When a consumer disputes a one-time ACH debit, the transaction is returned to the originator using specific return reason codes. The two most relevant for consumer accounts are:

  • R10: The consumer advises the transaction was unauthorized — meaning they don’t know the originator, didn’t authorize the debit, or the amount was wrong. This is the primary code for disputed one-time payments.
  • R11: The consumer says an authorization exists, but the specific entry doesn’t match its terms — for instance, the debit was for the wrong amount or was initiated earlier than authorized. Unlike R10, an R11 return allows the originator to correct the error and resubmit a corrected entry within 60 days without needing a new authorization.

For both codes, the consumer’s bank must obtain a Written Statement of Unauthorized Debit (WSUD) from the consumer. Consumer accounts generally enjoy a 60-calendar-day return window for unauthorized entries. If an originator cannot provide proof of authorization when requested, the return window can extend to two years.

Fraud Risks and Security

One-time ACH payments carry fraud risks that differ from card-based transactions. Because ACH debits rely on bank account and routing numbers rather than a physical card, unauthorized transactions can be initiated by anyone who obtains those numbers through phishing, social engineering, or data breaches. A 2024 Federal Reserve survey found that nearly one in three financial institutions reported ACH fraud attempts, with 11% suffering actual losses. Fraud attempts increased 9% year over year.

Common fraud schemes include unauthorized debits using stolen account information, business email compromise (where criminals impersonate executives or vendors to redirect payments), and fraudulent chargebacks where a consumer makes a legitimate purchase and then falsely claims it was unauthorized.

Businesses and consumers can mitigate these risks through several measures.
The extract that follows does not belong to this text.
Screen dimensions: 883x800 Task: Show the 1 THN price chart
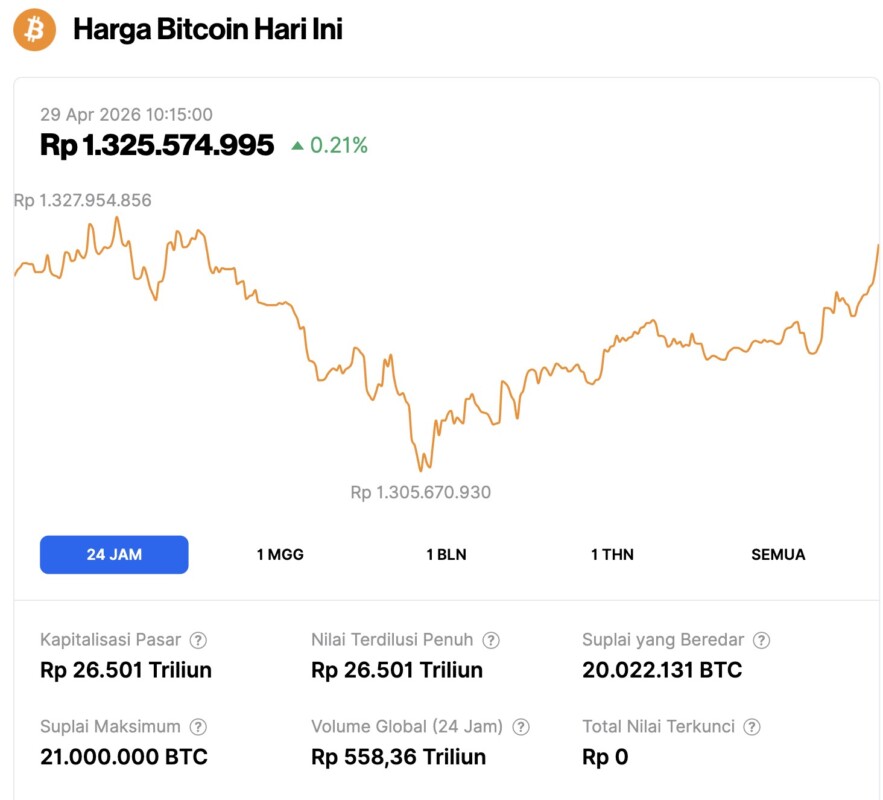pyautogui.click(x=612, y=554)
Account validation tools like micro-deposits (small test transfers that verify account ownership, typically clearing in one to two business days) and instant bank verification services (which authenticate accounts in seconds by verifying login credentials) help confirm that a payment is going to or coming from a legitimate account. Banks offer ACH debit blocks, which prevent all ACH debits from posting to an account, and ACH debit filters (sometimes called positive pay), which allow only debits from pre-approved originators or within specified dollar limits. Other safeguards include multifactor authentication, dual-approval workflows for initiating payments, encryption of account data, and real-time transaction monitoring using machine learning to flag anomalous activity.

2026 Rule Changes

Nacha has implemented several rule changes in 2026 that directly affect one-time ACH payment processing. Effective March 20, 2026, originators must use the standardized entry description “PURCHASE” in the Company Entry Description field for WEB debit transactions involving online purchases of tangible goods. This includes one-time e-commerce purchases and recurring purchases of physical goods first authorized online. The rule does not apply to purchases of services, licenses, or intangible items. Failure to comply with Nacha rules can result in formal rule violations, financial penalties, or restrictions on ACH origination.

Also rolling out in 2026 are expanded fraud-monitoring requirements. Under a phased implementation, all non-consumer originators, third-party service providers, and third-party senders must establish risk-based processes and procedures to identify ACH entries initiated due to fraud. Phase 1 took effect March 20, 2026, covering the largest participants (those that originated more than 6 million transactions in 2023), while Phase 2, effective June 2026, extends the requirements to all remaining participants regardless of volume. Unlike previous rules that focused primarily on WEB debits, the new requirements apply to all transaction types and SEC codes.